Classical musicians can be incredibly cheap when it comes to promotional photography.
I suggest to people that they should spend at least one gig fee each year on their pictures. They’re usually surprised that anybody should spend that much on a photographer. I wonder if the photographers think it’s a lot to pay somebody who just plays a bit of music.
Anyway, I could be dishing out bad advice. Here’s an outlier in the ratio of profit to photographic budget.
Celtic Woman is a new-agey vocal show propped up by an interminable series of PBS specials. The first of these albums was released in 2005. The last will be in stores in just over a week*. To date, they’ve sold more than 3 million units. That’s a whole warehouse full of CDs. You’ve got to hand it to them. They kept the branding consistent. They also left themselves room to fire any of the performers: the woman on the cover isn’t even in the band.
* I’m going to break with my usual habit of making the albums click-though to a music store. The titles are easy to spell. You can search for them yourself. Think of this inconvenient step as the blog equivalent of the cover over the button that launches the torpedoes. It’s a safety feature. You don’t want to listen to this stuff by accident.

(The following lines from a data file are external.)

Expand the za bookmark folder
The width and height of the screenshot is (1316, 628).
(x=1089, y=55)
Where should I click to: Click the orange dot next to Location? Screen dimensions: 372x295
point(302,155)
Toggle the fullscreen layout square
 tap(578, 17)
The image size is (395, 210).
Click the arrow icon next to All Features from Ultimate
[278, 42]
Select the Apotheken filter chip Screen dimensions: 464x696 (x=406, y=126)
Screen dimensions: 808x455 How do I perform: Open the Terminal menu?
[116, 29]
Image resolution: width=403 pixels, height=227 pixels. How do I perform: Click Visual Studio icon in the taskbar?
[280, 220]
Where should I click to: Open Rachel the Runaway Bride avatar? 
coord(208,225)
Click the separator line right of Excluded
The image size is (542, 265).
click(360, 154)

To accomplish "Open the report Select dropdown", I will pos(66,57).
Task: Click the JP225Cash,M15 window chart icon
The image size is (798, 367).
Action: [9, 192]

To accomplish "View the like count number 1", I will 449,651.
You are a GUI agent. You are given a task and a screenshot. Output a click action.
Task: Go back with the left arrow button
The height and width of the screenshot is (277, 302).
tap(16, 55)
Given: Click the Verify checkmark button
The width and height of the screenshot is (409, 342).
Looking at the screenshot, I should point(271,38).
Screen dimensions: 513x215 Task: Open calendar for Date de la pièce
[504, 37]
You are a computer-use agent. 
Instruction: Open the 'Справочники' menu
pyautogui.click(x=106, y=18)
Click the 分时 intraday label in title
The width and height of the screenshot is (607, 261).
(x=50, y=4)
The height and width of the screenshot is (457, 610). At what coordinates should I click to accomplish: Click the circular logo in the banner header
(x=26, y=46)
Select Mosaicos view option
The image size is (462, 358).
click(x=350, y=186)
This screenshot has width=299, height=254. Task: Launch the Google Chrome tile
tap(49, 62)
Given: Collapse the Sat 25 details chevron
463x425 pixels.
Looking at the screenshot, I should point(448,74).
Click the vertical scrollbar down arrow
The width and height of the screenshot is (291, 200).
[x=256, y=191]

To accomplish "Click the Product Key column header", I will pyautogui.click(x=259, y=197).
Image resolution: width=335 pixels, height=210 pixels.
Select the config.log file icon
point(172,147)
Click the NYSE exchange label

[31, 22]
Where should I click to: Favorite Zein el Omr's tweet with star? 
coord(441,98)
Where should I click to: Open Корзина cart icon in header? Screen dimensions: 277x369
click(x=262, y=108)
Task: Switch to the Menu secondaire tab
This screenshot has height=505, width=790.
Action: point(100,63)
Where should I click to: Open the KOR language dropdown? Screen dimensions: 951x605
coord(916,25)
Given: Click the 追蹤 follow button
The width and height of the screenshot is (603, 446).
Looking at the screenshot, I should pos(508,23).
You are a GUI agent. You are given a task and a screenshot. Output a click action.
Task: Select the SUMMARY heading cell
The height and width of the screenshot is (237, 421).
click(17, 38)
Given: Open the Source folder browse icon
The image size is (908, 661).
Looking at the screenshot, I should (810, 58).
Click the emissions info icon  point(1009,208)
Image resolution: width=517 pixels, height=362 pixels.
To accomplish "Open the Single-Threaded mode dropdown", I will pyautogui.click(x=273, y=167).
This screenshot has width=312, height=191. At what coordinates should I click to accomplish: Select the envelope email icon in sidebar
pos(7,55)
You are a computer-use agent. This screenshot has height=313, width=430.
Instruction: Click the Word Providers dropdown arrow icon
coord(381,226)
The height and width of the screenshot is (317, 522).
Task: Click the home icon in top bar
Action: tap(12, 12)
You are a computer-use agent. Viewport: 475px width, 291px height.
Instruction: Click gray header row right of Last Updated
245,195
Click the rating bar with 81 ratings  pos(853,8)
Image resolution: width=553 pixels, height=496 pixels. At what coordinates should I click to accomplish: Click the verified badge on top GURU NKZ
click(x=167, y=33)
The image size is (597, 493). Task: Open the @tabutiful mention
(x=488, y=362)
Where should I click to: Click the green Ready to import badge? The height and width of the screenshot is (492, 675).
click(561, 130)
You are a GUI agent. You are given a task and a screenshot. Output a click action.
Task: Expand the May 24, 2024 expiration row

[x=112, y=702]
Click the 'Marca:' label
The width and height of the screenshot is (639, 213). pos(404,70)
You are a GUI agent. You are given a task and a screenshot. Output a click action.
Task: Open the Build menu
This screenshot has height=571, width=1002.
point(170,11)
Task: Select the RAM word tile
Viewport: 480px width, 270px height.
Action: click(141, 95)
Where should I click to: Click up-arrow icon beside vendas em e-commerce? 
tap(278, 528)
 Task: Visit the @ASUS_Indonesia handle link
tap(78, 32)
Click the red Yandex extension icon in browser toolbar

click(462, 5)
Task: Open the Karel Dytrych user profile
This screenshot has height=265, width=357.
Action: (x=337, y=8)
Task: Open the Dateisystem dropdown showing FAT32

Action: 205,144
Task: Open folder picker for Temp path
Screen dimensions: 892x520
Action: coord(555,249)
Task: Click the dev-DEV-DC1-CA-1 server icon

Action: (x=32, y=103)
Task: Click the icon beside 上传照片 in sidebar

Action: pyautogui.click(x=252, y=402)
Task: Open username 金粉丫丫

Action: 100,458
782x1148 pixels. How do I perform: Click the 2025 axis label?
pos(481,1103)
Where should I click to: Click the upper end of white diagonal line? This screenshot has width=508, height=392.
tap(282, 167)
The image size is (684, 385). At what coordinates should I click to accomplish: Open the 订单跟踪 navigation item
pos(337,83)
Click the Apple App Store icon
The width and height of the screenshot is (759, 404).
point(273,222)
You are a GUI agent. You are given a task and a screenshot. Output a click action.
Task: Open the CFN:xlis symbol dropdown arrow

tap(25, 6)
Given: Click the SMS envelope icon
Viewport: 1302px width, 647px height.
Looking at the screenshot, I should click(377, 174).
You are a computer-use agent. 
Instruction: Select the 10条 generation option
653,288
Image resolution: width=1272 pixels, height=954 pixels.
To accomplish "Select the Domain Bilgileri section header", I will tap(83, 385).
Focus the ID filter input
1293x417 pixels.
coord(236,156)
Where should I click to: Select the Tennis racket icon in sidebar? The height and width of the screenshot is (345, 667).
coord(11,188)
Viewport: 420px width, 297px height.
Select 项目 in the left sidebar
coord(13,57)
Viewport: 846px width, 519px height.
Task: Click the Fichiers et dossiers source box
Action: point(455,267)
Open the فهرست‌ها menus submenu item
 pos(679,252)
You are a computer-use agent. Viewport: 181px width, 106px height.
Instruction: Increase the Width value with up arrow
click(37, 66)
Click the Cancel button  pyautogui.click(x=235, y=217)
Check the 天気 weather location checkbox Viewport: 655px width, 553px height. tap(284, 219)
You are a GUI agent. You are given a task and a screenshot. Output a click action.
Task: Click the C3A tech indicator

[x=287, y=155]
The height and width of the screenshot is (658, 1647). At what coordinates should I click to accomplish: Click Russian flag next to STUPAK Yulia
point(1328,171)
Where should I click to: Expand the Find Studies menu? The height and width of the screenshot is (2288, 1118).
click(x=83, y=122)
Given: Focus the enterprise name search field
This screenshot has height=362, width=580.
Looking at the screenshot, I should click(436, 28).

. . . but she looks so celtic!
That is one lazy band of wenches. The in-house art designer only has to Photoshop in a stock photo here and there and just flip, and perhaps color adjust, the same picture over and over.
But seriously, three million units for five titles from a band that does most of its sales via direct marketing. That’s saying something. I don’t know if it’s saying something good necessarily, but something.
I’d love to have heard the marketing folks talk about the benefit of having all that hair cover her face…in every photo! Is that a Celtic thing?
are they sill riding the bog-dance wave?